L’Etrangleuse. La première fois que j’en ai entendu parler, c’était au concert de Blonde Redhead à l’Epicerie Moderne, il y a un an. L’Etrangleuse jouait en première partie. Je ne savais pas ce à quoi m’attendre mais je me rappelle très bien la pensée que j’avais eu : "Si jamais je joue un jour dans un groupe de rock, j’aimerai bien un nom aussi cool". Percutant. Féminin. Doux et cruel.
Derrière ce pseudonyme, se cachent deux personnes : Mélanie Virot et Maël Salètes, elle à la harpe, lui à la guitare. Chacun ses cordes. Chacun les violentant avec douceur. Elle vient du classique, du conservatoire, de la musique de chambre. Lui vient du rock, MacZde Carpate puis Orchestre Tout Puissant Marcel Duchamp. De leur rencontre est née une musique nouvelle, métissée et expérimentale.
Les morceaux sont plutôt dans le registre instrumental, musical que dans le registre "chanson" et pourtant, le chant est présent en filigrane tout au long du disque. Des motifs scandés au milieu des instruments, des couleurs qui participent à la transe. Seul le dernier morceau est véritablement centré autour de la voix du chanteur invité G.W. Sok, pour clôturer le voyage.

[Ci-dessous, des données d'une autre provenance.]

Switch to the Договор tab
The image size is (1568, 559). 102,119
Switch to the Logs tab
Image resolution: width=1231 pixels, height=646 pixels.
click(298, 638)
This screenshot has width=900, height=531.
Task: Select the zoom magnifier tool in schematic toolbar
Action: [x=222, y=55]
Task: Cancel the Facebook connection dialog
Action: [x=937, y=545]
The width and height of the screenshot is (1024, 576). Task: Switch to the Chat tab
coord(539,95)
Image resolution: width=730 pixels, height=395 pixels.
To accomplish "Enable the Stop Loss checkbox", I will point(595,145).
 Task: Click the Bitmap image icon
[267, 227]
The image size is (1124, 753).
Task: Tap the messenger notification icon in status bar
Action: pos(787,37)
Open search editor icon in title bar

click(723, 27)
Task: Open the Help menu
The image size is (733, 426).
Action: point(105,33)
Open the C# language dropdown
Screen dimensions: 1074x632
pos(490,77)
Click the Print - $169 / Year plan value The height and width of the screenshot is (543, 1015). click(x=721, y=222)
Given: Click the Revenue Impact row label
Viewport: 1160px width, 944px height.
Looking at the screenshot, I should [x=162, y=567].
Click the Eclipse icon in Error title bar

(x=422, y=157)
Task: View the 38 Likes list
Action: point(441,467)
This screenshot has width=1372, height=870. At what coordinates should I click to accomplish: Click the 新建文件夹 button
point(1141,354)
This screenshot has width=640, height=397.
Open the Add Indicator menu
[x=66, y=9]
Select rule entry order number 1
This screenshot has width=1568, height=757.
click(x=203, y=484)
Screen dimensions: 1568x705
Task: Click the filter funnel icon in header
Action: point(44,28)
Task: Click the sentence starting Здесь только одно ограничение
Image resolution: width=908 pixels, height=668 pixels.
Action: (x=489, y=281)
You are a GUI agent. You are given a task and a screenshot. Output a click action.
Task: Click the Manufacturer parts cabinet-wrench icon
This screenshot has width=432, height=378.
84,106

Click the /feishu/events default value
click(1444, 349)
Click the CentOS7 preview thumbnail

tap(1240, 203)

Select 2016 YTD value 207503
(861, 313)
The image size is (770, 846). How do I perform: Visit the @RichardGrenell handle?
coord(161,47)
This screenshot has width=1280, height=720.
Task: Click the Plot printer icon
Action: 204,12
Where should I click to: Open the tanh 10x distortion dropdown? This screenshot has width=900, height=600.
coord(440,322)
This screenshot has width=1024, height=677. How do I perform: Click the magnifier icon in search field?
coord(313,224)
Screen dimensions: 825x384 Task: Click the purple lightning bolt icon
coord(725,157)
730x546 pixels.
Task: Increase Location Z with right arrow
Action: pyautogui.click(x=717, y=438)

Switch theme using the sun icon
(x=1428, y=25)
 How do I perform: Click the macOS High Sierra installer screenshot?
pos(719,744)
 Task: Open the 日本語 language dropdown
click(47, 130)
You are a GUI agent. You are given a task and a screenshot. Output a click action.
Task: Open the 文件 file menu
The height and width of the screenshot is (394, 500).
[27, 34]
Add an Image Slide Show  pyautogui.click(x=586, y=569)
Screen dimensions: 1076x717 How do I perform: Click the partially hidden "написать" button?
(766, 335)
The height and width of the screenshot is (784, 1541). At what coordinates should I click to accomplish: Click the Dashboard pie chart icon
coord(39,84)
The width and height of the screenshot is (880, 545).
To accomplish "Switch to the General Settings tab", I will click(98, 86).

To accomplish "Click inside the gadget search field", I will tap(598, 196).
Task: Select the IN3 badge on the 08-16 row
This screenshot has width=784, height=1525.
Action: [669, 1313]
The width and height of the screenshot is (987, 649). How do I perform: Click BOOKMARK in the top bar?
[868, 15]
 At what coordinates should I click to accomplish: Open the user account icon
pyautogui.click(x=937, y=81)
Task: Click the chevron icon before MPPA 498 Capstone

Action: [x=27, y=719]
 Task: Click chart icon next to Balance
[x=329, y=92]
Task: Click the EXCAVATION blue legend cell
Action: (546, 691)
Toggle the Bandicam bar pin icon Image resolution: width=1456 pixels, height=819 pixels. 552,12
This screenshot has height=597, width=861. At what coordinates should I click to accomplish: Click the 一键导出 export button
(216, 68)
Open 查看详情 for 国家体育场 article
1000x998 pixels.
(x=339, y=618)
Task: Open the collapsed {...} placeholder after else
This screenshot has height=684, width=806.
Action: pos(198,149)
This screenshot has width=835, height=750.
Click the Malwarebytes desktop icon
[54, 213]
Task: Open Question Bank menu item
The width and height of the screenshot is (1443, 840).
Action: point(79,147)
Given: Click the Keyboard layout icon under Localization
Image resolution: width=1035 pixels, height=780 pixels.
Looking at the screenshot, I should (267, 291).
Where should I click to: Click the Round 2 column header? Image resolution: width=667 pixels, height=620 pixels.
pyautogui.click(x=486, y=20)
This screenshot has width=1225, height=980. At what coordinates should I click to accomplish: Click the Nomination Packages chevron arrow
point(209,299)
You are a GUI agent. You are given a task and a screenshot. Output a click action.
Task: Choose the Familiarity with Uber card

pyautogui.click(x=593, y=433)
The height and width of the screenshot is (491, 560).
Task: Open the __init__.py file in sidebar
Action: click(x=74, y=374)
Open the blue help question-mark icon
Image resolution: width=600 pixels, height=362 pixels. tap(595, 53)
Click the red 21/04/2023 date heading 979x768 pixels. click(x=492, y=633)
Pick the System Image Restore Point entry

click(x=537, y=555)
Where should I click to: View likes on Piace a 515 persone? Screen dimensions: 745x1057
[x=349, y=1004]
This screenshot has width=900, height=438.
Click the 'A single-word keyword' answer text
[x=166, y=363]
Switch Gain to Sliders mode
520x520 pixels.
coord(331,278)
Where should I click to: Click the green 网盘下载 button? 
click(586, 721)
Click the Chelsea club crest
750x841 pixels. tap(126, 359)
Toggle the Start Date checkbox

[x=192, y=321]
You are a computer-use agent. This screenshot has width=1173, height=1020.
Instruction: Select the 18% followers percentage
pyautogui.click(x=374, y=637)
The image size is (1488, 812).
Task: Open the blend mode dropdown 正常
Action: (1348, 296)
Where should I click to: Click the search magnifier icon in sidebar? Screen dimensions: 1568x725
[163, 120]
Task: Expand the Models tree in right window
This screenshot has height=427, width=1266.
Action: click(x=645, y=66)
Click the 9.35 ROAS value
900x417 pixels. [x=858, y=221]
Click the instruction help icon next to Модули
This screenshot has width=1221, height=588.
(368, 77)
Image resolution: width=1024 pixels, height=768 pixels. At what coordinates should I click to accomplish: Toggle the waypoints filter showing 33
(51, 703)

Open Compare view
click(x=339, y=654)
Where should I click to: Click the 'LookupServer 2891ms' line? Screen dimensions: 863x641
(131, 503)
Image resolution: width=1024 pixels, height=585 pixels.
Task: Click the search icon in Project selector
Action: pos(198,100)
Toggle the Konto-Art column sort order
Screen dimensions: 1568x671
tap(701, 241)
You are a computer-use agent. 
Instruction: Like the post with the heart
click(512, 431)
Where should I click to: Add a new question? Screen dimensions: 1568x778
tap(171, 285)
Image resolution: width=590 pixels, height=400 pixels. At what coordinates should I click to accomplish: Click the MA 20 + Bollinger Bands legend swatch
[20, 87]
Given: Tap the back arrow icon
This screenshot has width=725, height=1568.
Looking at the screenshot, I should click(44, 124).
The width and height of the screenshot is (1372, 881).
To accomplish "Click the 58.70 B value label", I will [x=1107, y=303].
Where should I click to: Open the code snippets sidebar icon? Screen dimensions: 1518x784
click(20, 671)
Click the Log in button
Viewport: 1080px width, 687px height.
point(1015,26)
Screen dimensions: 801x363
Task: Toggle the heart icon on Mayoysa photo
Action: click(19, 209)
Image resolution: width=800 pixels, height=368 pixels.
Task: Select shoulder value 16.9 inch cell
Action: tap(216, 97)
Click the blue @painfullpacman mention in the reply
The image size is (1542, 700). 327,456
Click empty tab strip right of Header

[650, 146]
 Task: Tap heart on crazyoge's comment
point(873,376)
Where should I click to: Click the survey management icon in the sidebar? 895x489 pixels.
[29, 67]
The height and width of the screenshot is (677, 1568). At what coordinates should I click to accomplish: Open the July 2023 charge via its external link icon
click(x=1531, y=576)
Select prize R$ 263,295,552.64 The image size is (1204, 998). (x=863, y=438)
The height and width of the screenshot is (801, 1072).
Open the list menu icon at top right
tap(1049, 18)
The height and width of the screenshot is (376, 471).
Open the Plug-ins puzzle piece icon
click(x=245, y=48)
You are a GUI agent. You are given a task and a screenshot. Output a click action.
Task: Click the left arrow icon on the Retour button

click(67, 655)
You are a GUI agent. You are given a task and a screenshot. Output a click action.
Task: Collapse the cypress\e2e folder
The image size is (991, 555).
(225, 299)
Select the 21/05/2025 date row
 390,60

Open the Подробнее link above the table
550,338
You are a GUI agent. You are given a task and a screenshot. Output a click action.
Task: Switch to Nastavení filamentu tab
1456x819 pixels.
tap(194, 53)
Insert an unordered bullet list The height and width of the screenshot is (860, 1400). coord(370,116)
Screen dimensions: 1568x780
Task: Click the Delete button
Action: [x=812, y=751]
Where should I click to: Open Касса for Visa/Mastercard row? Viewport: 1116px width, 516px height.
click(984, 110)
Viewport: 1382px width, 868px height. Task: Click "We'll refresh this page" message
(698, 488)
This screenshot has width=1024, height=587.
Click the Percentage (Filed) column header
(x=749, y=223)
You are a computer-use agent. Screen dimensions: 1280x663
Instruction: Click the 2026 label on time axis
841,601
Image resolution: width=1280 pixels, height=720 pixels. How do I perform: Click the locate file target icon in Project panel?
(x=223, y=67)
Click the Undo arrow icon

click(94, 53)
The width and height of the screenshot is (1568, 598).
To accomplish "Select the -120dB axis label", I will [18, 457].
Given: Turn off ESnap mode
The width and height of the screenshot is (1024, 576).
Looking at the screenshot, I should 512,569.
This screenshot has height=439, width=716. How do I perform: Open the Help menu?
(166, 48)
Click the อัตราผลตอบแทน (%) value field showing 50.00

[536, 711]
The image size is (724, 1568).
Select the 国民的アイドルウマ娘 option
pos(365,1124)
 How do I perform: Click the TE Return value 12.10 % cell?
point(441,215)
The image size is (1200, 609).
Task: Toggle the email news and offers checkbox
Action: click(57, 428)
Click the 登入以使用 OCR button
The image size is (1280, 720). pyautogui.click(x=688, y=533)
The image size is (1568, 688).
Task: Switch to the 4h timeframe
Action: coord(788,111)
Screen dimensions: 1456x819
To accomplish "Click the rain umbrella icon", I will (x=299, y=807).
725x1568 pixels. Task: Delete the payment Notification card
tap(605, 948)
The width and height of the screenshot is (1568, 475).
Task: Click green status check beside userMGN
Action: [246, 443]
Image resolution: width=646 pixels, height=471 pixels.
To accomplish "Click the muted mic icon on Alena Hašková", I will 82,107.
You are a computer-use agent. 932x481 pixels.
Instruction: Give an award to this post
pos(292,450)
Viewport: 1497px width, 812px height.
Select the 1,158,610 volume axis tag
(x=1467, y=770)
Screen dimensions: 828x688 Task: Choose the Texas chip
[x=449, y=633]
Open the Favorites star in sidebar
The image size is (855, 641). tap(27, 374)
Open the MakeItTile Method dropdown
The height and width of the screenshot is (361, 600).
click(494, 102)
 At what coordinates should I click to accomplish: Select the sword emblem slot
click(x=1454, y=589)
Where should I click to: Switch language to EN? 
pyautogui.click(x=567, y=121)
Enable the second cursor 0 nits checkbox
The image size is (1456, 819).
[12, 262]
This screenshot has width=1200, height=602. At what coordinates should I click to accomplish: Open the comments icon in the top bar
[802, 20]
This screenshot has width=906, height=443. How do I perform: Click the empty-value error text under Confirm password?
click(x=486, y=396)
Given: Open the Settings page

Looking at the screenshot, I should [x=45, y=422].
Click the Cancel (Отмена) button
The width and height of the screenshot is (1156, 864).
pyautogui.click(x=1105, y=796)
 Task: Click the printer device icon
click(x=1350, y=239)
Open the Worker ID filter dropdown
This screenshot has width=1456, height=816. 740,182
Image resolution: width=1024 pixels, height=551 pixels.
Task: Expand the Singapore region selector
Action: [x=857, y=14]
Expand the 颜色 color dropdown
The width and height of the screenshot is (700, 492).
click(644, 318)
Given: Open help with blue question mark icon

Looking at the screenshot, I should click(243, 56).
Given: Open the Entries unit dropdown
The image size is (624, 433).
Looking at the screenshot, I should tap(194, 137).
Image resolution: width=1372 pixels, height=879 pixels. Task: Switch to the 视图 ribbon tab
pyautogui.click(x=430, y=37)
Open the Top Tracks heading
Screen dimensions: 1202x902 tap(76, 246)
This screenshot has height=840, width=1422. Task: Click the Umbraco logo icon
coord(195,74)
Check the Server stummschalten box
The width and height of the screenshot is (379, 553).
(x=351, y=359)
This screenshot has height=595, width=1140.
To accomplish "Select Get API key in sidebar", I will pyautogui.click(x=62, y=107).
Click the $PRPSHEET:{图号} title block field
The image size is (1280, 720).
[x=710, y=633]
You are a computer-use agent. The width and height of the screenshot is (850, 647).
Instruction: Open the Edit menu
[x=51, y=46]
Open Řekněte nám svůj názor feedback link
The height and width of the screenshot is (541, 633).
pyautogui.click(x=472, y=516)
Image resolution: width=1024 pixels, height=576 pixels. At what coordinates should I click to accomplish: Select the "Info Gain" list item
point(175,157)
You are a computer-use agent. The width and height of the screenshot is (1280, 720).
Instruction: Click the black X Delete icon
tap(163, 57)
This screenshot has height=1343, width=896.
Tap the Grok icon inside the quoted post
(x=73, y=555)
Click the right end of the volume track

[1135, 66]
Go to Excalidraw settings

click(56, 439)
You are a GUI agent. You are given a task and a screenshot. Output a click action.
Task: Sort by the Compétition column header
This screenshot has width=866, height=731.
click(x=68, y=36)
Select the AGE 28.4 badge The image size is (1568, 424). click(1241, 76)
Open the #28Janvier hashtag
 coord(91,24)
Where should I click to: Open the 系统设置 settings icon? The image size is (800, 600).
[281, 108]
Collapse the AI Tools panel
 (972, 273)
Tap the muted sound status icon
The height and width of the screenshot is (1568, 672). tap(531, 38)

L’album Memories to come est le fruit de leur collaboration avec le producteur anglais John Parish (PJ Harvey, Eels, Dominique A…), qui joue de manière très discrète et subtile de nombreux instruments tout le long du disque : batterie, basse, piano, bongo...
Le disque est une traversée de mondes sauvages, de paysages désertiques et envoûtants, entre Afrique et Asie. Parfois, une main rassurante nous invite à la suivre sur fond de comptine pour enfants ("L’un languit"), parfois la main se crispe, se serre autour de notre cou, devient inquiétante ("Noise / Silence").
On pense comme ça à des disques de rencontre, Vincent Segal & Ballaké Sissoko (violoncelle et kora), Serge Teyssot-Gay & Khaled AlJaramani (guitare et oud), Ali Farka Touré & Toumani Diabaté (guitare et kora). A l’endroit où les frontières et les séparations n’ont plus aucun sens. A l’endroit où les tentatives de mettre des mots sur les choses semblent vaines. A l’endroit où la musique est reine et tord le cou aux conformismes et aux préjugés.